(Word and item position data)
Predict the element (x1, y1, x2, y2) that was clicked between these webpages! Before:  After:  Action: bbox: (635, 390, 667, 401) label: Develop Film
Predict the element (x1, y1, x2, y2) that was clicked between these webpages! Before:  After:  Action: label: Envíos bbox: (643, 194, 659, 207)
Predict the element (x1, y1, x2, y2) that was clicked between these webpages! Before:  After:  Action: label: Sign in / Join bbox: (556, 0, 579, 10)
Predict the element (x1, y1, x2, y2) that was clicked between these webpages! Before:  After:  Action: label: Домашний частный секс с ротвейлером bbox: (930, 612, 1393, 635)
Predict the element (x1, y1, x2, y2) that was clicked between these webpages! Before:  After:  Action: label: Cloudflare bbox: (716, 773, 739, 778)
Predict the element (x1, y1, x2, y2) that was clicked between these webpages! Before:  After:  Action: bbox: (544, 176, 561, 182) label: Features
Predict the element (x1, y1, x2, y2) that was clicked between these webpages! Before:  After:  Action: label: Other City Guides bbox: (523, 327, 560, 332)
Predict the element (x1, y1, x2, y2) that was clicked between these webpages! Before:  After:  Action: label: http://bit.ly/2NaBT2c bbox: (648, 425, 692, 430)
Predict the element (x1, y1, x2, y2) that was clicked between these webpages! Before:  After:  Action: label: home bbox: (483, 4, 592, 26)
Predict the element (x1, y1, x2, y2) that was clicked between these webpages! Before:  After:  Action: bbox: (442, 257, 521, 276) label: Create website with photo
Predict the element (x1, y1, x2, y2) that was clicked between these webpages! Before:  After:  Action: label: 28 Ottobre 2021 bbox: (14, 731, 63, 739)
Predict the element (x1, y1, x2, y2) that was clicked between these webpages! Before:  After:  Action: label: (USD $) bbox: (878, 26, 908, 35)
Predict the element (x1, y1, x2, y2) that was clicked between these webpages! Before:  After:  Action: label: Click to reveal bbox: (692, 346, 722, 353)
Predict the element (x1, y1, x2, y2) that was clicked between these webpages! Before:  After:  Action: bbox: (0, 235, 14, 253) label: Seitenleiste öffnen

WHAT TO WORK ON -
Reproduce every line of the listing above verbatim, with no changes.

ANSWER FOR THIS EXERCISE -
Predict the element (x1, y1, x2, y2) that was clicked between these webpages! Before:  After:  Action: bbox: (635, 390, 667, 401) label: Develop Film
Predict the element (x1, y1, x2, y2) that was clicked between these webpages! Before:  After:  Action: label: Envíos bbox: (643, 194, 659, 207)
Predict the element (x1, y1, x2, y2) that was clicked between these webpages! Before:  After:  Action: label: Sign in / Join bbox: (556, 0, 579, 10)
Predict the element (x1, y1, x2, y2) that was clicked between these webpages! Before:  After:  Action: label: Домашний частный секс с ротвейлером bbox: (930, 612, 1393, 635)
Predict the element (x1, y1, x2, y2) that was clicked between these webpages! Before:  After:  Action: label: Cloudflare bbox: (716, 773, 739, 778)
Predict the element (x1, y1, x2, y2) that was clicked between these webpages! Before:  After:  Action: bbox: (544, 176, 561, 182) label: Features
Predict the element (x1, y1, x2, y2) that was clicked between these webpages! Before:  After:  Action: label: Other City Guides bbox: (523, 327, 560, 332)
Predict the element (x1, y1, x2, y2) that was clicked between these webpages! Before:  After:  Action: label: http://bit.ly/2NaBT2c bbox: (648, 425, 692, 430)
Predict the element (x1, y1, x2, y2) that was clicked between these webpages! Before:  After:  Action: label: home bbox: (483, 4, 592, 26)
Predict the element (x1, y1, x2, y2) that was clicked between these webpages! Before:  After:  Action: bbox: (442, 257, 521, 276) label: Create website with photo
Predict the element (x1, y1, x2, y2) that was clicked between these webpages! Before:  After:  Action: label: 28 Ottobre 2021 bbox: (14, 731, 63, 739)
Predict the element (x1, y1, x2, y2) that was clicked between these webpages! Before:  After:  Action: label: (USD $) bbox: (878, 26, 908, 35)
Predict the element (x1, y1, x2, y2) that was clicked between these webpages! Before:  After:  Action: label: Click to reveal bbox: (692, 346, 722, 353)
Predict the element (x1, y1, x2, y2) that was clicked between these webpages! Before:  After:  Action: bbox: (0, 235, 14, 253) label: Seitenleiste öffnen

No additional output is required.